--- DOCUMENT SECTION ---
An outbreak of encephalitis in Bellary district of Karnataka state and adjoining areas of Andhra Pradesh which occurred during October 1986 to January, 1987 saw many deaths (George, 1990).

What did the cadets do during the epidemic that is considered being engaged beyond the call of duty? This question had come up in the minds of all the cadets during the deployment and post the event.

One can based on the experience as a cadet clearly articulate the deep desire of the youth/cadets to always remain in the forefront of national duties and participate in social service when called upon to do during difficult times.

The motivation and morale of the cadets was very high under the supervision of the non-commissioned officers of the army, deputed for NCC duties.

While most duties during the hospital operations involved watch and ward, taking account of corpses, creating a record of identification before disposal of the corps since there were no relatives to claim the bodies in some cases. All efforts were made with the help of the local police and health officials to support during the crisis.

On completion of the assignment by the NCC cadets no word of recognition or reward was extended for the efforts made which was a big let-down but that did not deter the determination of the cadets. Many a times the student cadets miss classes and have to catch and there is no leeway on the academics front other than attendance posted for the duty days or else in the Indian system of education, marks form the basis for assessment of a student and NCC cadets don’t get any special ratings for the number of days they miss owing to various camps, social service duties etc.

Such assignments surely played a significant role in the development of the character of the cadets during the early years of upbringing but all also put the concept of Nation and its citizen first as a principle of Service.

Cadets have shown remarkable grit, determination, enthusiasm and ware with all during tough assignments and have raised the standards given a chance. What was surely visible during those days was the number of volunteers over shot the requirement and that was a positive sign which needs to be nurtured by any cost.

This case study does demonstrate the support and back up mechanism the government of India or respective state governments in the country have to fall back on NCC for filling any gaps in community service during unexpected and difficult times.

Disaster management and more so during the recent Pandemic, is an important subject matter in governance today. NCC stands tall in displaying the true spirit of its charter and will continue to do so in the years to come.

Disaster risk mitigation has become most important area in disaster management, especially in India. Pandemic COVID19 also comes under disaster, and has been managed accordingly under National Disaster Management Act 2005. While medical professionals were handling the patients in hospitals/labs, greater efforts and teams were required for awareness campaign for following safe practices and enforcing it. Our national disaster management policy and plan still does not have detailed guidelines for engagement of NCC cadets/youth organizations in such situations. Considering the need, government of India had engaged NCC cadets formally for the first time on newly drafted guidelines by NCC HQ. In effective and timely management of such disaster, while medical teams handle the response to disaster in hospitals by professionally treating the patients, a large number of motivated, self- disciplined youth volunteer teams are also required by administration proactively for conducting awareness campaigns well in time, to ensure safe practices for control/reduction of the spread of the disease as well as for other support duties. The members of such teams must be able to cope with risks/stress as well as must have empathy towards the citizens, when involved in disaster risk mitigation supportive tasks (Garg & Sam, 2020).
--- GIVEN DATA ---
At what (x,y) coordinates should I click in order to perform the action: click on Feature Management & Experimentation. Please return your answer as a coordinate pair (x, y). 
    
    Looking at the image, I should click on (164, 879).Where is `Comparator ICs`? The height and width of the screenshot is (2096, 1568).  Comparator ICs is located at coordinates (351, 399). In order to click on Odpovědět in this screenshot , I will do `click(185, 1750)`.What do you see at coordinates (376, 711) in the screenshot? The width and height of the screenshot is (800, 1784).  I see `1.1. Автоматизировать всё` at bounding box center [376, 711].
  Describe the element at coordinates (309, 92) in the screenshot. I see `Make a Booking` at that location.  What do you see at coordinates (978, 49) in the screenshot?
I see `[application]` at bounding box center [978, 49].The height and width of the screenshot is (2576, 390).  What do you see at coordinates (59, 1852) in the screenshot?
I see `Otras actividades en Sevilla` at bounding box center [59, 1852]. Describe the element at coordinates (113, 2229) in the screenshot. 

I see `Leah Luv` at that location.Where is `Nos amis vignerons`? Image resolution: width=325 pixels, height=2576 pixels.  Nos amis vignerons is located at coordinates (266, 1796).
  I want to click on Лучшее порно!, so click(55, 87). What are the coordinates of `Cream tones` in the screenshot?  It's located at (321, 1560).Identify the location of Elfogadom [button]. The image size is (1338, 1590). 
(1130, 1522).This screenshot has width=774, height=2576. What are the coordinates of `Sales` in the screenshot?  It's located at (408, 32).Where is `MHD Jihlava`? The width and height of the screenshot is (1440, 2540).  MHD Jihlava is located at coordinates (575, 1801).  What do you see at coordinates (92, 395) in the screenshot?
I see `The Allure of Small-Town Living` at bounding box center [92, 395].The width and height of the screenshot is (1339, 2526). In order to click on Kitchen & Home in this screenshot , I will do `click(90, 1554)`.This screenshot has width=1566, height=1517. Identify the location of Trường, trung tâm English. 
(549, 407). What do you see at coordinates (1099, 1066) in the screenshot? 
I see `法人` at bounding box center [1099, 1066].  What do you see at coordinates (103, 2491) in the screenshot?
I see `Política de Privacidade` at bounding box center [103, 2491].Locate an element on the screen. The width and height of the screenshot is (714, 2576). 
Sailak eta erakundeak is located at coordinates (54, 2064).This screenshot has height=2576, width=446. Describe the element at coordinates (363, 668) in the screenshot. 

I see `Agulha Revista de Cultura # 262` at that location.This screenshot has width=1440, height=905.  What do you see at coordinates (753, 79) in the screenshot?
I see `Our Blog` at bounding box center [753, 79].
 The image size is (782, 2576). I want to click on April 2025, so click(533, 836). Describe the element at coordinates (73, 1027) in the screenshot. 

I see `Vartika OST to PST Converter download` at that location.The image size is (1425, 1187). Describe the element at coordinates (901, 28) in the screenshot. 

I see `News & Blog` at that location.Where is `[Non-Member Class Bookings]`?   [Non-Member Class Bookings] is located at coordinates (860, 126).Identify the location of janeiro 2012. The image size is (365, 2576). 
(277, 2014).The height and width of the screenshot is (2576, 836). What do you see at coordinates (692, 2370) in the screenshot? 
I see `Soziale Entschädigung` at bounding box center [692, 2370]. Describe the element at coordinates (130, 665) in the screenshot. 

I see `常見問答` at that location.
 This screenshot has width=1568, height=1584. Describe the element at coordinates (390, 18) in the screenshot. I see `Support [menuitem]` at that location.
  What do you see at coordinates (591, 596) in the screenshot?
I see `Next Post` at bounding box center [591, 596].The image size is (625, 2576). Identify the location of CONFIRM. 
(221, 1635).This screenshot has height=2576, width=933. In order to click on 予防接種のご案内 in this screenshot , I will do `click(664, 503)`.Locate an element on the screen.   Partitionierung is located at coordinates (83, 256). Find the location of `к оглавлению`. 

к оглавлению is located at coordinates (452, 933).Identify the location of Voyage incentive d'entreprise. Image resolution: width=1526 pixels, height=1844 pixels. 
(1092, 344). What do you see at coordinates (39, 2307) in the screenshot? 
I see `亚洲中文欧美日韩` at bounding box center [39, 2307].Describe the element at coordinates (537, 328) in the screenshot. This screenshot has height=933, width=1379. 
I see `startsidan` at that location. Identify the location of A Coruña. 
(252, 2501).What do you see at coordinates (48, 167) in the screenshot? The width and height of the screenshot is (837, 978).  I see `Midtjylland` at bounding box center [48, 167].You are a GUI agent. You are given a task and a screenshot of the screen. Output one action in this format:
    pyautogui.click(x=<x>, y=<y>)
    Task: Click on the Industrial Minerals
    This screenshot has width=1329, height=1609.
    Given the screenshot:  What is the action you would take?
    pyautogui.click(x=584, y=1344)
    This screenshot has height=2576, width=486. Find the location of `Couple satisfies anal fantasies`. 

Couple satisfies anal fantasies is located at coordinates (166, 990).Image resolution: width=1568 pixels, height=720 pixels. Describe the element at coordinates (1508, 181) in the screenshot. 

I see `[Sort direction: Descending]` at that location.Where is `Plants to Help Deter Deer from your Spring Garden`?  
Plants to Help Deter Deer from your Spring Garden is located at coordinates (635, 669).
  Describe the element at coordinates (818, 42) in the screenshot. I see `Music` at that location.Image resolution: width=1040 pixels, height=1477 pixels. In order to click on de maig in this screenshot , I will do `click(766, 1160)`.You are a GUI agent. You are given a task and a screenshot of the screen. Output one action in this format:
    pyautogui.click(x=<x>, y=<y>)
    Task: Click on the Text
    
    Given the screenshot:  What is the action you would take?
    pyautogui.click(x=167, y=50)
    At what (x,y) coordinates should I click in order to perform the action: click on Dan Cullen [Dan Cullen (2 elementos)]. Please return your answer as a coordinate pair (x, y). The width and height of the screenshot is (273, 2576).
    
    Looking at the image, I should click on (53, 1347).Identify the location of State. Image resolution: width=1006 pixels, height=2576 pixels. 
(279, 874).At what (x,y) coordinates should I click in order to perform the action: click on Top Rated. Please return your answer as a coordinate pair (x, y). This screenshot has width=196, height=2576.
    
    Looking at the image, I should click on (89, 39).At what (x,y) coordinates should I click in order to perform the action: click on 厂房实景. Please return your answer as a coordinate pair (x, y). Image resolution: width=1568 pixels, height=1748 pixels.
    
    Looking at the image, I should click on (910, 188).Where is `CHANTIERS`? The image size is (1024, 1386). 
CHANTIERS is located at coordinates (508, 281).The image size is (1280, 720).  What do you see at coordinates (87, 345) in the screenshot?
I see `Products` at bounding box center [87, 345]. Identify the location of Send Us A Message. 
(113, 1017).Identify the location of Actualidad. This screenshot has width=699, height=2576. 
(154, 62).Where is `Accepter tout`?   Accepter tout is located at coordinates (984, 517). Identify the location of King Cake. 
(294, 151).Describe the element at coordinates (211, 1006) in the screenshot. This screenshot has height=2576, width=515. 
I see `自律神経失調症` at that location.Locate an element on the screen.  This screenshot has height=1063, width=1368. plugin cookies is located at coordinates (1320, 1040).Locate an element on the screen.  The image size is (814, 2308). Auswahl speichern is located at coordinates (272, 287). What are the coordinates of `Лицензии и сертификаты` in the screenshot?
---
ACTIVITY
Extend the passage on NCC cadets' role in disaster management, picking up after its final sentence.

YOUR RESPONSE
The NCC has excellent credentials in transforming our youth, in building their character and inculcating in them a sense of duty, discipline and service to the nation.

Over the years, NCC has evolved into a highly disciplined, vibrant youth organization and has made substantial contributions for creation of disciplined, trained and motivated citizens ready for the service The National Cadet Corps, which has both boys and girls as cadets, has the basic aim of developing the character qualities in the youth to make them good citizens of the society and worthy leaders of the future in every walk of life.

The National Cadet Corps is the only organization of its kind, which imparts multiple faceted training including Leadership, Discipline, Integration, Adventure, Military, Physical and Community Development (Asha, 2017).

Today many career options are open for students; most of them choose engineering and management and other qualifications and skills currently in demand in the industry. However, some students look forward to adventure, risk and challenge. Defence service is one of the services which demands higher order skills. Today, most of the youngster’s especially boys are interested in serving the nation through the armed forces including the women. The study found that there is a significant difference between characteristics of NCC and non NCC students. Basically, NCC cadets have the intension to serve compared to other students. While taking Non NCC students the spectrum of activities has expanded considerably, to keep pace with the modern need of building the overall personality of the youth and preparing them for taking on serious responsibilities towards the community and the nation (Mary, & Anbazhagan, 2017).

Some of the civil defence services provided by NCC over the years in the country are listed below (Ma, 2020).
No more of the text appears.